What needs to be done >>
Beneath this task are records; print exactly the stretch of them from the line with "Click the whale icon beside the main headline" through the line with "Open the MEmu", both ends included.

────────────────────────────────────────

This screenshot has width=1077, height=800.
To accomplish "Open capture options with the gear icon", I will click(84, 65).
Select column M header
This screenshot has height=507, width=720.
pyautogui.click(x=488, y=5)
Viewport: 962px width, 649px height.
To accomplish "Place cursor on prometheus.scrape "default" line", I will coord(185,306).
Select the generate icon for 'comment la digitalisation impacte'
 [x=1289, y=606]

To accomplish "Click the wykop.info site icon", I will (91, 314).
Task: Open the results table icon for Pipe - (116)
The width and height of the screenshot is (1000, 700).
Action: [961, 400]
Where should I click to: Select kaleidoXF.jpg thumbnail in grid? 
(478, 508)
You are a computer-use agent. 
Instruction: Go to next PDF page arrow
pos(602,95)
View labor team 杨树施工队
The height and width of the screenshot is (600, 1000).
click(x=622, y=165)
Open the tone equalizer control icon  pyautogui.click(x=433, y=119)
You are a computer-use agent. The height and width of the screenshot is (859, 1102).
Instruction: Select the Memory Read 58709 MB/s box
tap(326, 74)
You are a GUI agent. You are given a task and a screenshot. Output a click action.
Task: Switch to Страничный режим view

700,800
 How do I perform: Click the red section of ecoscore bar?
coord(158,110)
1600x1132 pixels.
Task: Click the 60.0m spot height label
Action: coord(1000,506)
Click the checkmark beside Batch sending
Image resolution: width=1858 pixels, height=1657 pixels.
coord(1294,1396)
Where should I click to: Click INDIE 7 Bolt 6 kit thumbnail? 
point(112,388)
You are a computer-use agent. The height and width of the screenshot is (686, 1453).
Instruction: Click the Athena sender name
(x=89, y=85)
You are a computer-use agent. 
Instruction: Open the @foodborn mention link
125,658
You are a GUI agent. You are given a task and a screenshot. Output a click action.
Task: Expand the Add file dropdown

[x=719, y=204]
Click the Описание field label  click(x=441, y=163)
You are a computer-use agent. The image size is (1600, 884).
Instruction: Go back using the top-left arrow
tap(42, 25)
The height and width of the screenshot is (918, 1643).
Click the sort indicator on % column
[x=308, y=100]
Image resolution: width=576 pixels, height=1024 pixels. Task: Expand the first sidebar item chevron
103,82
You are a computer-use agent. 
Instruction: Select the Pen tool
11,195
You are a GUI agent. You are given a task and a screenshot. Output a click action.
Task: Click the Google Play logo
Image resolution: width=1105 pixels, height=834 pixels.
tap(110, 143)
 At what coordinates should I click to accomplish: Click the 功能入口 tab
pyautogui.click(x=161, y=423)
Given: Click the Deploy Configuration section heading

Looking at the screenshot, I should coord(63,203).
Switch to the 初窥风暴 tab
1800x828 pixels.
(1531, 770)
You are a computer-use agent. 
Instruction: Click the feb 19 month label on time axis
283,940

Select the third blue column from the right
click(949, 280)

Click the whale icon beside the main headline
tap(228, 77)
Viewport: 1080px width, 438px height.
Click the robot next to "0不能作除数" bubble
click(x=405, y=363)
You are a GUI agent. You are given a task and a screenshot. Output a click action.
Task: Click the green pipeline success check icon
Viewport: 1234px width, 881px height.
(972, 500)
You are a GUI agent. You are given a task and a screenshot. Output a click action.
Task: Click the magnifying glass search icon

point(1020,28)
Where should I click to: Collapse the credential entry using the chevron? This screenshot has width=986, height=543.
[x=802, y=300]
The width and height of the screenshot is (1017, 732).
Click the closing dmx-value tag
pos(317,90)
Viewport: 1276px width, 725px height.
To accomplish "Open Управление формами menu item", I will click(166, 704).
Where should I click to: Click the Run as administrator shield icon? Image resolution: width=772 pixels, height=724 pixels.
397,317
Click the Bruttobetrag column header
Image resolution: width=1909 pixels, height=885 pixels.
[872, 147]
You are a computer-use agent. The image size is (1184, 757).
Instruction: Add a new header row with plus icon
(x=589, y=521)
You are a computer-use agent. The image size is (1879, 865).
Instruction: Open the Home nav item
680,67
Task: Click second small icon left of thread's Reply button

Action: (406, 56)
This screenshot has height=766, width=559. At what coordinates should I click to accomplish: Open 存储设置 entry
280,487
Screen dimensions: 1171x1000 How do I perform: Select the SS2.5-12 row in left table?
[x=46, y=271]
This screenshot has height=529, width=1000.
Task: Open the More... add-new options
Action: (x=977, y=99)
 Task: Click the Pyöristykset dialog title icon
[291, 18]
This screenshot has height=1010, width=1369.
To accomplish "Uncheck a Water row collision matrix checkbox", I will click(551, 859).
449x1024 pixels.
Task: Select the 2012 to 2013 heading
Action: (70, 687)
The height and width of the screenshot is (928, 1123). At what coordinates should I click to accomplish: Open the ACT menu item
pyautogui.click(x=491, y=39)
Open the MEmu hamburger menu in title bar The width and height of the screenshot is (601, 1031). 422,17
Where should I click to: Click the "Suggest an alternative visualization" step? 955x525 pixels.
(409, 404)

────────────────────────────────────────

Solved problem >>
Click the whale icon beside the main headline
tap(228, 77)
Viewport: 1080px width, 438px height.
Click the robot next to "0不能作除数" bubble
click(x=405, y=363)
You are a GUI agent. You are given a task and a screenshot. Output a click action.
Task: Click the green pipeline success check icon
Viewport: 1234px width, 881px height.
(972, 500)
You are a GUI agent. You are given a task and a screenshot. Output a click action.
Task: Click the magnifying glass search icon

point(1020,28)
Where should I click to: Collapse the credential entry using the chevron? This screenshot has width=986, height=543.
[x=802, y=300]
The width and height of the screenshot is (1017, 732).
Click the closing dmx-value tag
pos(317,90)
Viewport: 1276px width, 725px height.
To accomplish "Open Управление формами menu item", I will click(166, 704).
Where should I click to: Click the Run as administrator shield icon? Image resolution: width=772 pixels, height=724 pixels.
397,317
Click the Bruttobetrag column header
Image resolution: width=1909 pixels, height=885 pixels.
[872, 147]
You are a computer-use agent. The image size is (1184, 757).
Instruction: Add a new header row with plus icon
(x=589, y=521)
You are a computer-use agent. The image size is (1879, 865).
Instruction: Open the Home nav item
680,67
Task: Click second small icon left of thread's Reply button

Action: (406, 56)
This screenshot has height=766, width=559. At what coordinates should I click to accomplish: Open 存储设置 entry
280,487
Screen dimensions: 1171x1000 How do I perform: Select the SS2.5-12 row in left table?
[x=46, y=271]
This screenshot has height=529, width=1000.
Task: Open the More... add-new options
Action: (x=977, y=99)
 Task: Click the Pyöristykset dialog title icon
[291, 18]
This screenshot has height=1010, width=1369.
To accomplish "Uncheck a Water row collision matrix checkbox", I will click(551, 859).
449x1024 pixels.
Task: Select the 2012 to 2013 heading
Action: (70, 687)
The height and width of the screenshot is (928, 1123). At what coordinates should I click to accomplish: Open the ACT menu item
pyautogui.click(x=491, y=39)
Open the MEmu hamburger menu in title bar The width and height of the screenshot is (601, 1031). 422,17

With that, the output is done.